++++ DATASET ++++

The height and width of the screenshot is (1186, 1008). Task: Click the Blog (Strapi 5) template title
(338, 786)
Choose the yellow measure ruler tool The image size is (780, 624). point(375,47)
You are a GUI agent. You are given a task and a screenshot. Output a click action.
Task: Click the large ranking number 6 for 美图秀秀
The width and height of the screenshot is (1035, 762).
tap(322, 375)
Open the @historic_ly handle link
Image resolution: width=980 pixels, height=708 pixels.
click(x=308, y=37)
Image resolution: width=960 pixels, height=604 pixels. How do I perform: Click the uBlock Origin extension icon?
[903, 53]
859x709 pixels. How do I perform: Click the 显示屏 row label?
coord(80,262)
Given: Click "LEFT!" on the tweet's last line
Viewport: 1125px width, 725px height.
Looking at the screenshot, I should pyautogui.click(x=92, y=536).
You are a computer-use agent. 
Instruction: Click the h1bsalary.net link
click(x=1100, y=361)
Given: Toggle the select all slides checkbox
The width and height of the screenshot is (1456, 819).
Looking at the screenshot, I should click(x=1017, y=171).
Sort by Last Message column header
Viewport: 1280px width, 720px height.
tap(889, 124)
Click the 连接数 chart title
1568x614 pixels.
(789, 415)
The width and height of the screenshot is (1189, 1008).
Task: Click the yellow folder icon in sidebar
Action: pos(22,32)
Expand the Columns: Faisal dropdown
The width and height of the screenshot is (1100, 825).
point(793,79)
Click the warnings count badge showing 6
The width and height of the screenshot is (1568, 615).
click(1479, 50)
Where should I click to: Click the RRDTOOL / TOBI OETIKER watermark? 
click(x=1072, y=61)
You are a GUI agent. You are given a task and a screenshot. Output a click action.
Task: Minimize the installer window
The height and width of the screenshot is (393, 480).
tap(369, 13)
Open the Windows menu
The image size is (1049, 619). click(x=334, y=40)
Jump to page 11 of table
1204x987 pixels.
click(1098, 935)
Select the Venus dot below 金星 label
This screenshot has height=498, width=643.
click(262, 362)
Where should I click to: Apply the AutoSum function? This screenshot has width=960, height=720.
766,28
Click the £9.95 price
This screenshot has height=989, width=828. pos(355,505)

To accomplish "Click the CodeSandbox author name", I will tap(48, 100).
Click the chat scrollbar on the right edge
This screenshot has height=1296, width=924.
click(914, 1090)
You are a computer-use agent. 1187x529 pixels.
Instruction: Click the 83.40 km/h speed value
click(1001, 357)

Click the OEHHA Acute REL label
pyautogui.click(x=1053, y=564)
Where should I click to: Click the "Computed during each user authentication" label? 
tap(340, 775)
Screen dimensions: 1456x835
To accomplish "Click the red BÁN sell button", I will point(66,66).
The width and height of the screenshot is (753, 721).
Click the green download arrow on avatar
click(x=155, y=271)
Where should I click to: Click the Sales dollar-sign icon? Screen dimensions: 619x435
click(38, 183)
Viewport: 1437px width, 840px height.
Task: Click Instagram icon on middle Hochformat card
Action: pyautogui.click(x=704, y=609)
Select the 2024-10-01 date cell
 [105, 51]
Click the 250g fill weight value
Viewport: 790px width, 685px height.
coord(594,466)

++++

### [WORK REQUIRED]
Turn the listing above into a Markdown table with two columns, Row and Line. Put each nonblank line in its own numbered row.

### [SOLUTION TO THIS TASK]
| Row | Line |
|---|---|
| 1 | The height and width of the screenshot is (1186, 1008). Task: Click the Blog (Strapi 5) template title |
| 2 | (338, 786) |
| 3 | Choose the yellow measure ruler tool The image size is (780, 624). point(375,47) |
| 4 | You are a GUI agent. You are given a task and a screenshot. Output a click action. |
| 5 | Task: Click the large ranking number 6 for 美图秀秀 |
| 6 | The width and height of the screenshot is (1035, 762). |
| 7 | tap(322, 375) |
| 8 | Open the @historic_ly handle link |
| 9 | Image resolution: width=980 pixels, height=708 pixels. |
| 10 | click(x=308, y=37) |
| 11 | Image resolution: width=960 pixels, height=604 pixels. How do I perform: Click the uBlock Origin extension icon? |
| 12 | [903, 53] |
| 13 | 859x709 pixels. How do I perform: Click the 显示屏 row label? |
| 14 | coord(80,262) |
| 15 | Given: Click "LEFT!" on the tweet's last line |
| 16 | Viewport: 1125px width, 725px height. |
| 17 | Looking at the screenshot, I should pyautogui.click(x=92, y=536). |
| 18 | You are a computer-use agent.  |
| 19 | Instruction: Click the h1bsalary.net link |
| 20 | click(x=1100, y=361) |
| 21 | Given: Toggle the select all slides checkbox |
| 22 | The width and height of the screenshot is (1456, 819). |
| 23 | Looking at the screenshot, I should click(x=1017, y=171). |
| 24 | Sort by Last Message column header |
| 25 | Viewport: 1280px width, 720px height. |
| 26 | tap(889, 124) |
| 27 | Click the 连接数 chart title |
| 28 | 1568x614 pixels. |
| 29 | (789, 415) |
| 30 | The width and height of the screenshot is (1189, 1008). |
| 31 | Task: Click the yellow folder icon in sidebar |
| 32 | Action: pos(22,32) |
| 33 | Expand the Columns: Faisal dropdown |
| 34 | The width and height of the screenshot is (1100, 825). |
| 35 | point(793,79) |
| 36 | Click the warnings count badge showing 6 |
| 37 | The width and height of the screenshot is (1568, 615). |
| 38 | click(1479, 50) |
| 39 | Where should I click to: Click the RRDTOOL / TOBI OETIKER watermark?  |
| 40 | click(x=1072, y=61) |
| 41 | You are a GUI agent. You are given a task and a screenshot. Output a click action. |
| 42 | Task: Minimize the installer window |
| 43 | The height and width of the screenshot is (393, 480). |
| 44 | tap(369, 13) |
| 45 | Open the Windows menu |
| 46 | The image size is (1049, 619). click(x=334, y=40) |
| 47 | Jump to page 11 of table |
| 48 | 1204x987 pixels. |
| 49 | click(1098, 935) |
| 50 | Select the Venus dot below 金星 label |
| 51 | This screenshot has height=498, width=643. |
| 52 | click(262, 362) |
| 53 | Where should I click to: Apply the AutoSum function? This screenshot has width=960, height=720. |
| 54 | 766,28 |
| 55 | Click the £9.95 price |
| 56 | This screenshot has height=989, width=828. pos(355,505) |
| 57 | To accomplish "Click the CodeSandbox author name", I will tap(48, 100). |
| 58 | Click the chat scrollbar on the right edge |
| 59 | This screenshot has height=1296, width=924. |
| 60 | click(914, 1090) |
| 61 | You are a computer-use agent. 1187x529 pixels. |
| 62 | Instruction: Click the 83.40 km/h speed value |
| 63 | click(1001, 357) |
| 64 | Click the OEHHA Acute REL label |
| 65 | pyautogui.click(x=1053, y=564) |
| 66 | Where should I click to: Click the "Computed during each user authentication" label?  |
| 67 | tap(340, 775) |
| 68 | Screen dimensions: 1456x835 |
| 69 | To accomplish "Click the red BÁN sell button", I will point(66,66). |
| 70 | The width and height of the screenshot is (753, 721). |
| 71 | Click the green download arrow on avatar |
| 72 | click(x=155, y=271) |
| 73 | Where should I click to: Click the Sales dollar-sign icon? Screen dimensions: 619x435 |
| 74 | click(38, 183) |
| 75 | Viewport: 1437px width, 840px height. |
| 76 | Task: Click Instagram icon on middle Hochformat card |
| 77 | Action: pyautogui.click(x=704, y=609) |
| 78 | Select the 2024-10-01 date cell |
| 79 |  [105, 51] |
| 80 | Click the 250g fill weight value |
| 81 | Viewport: 790px width, 685px height. |
| 82 | coord(594,466) |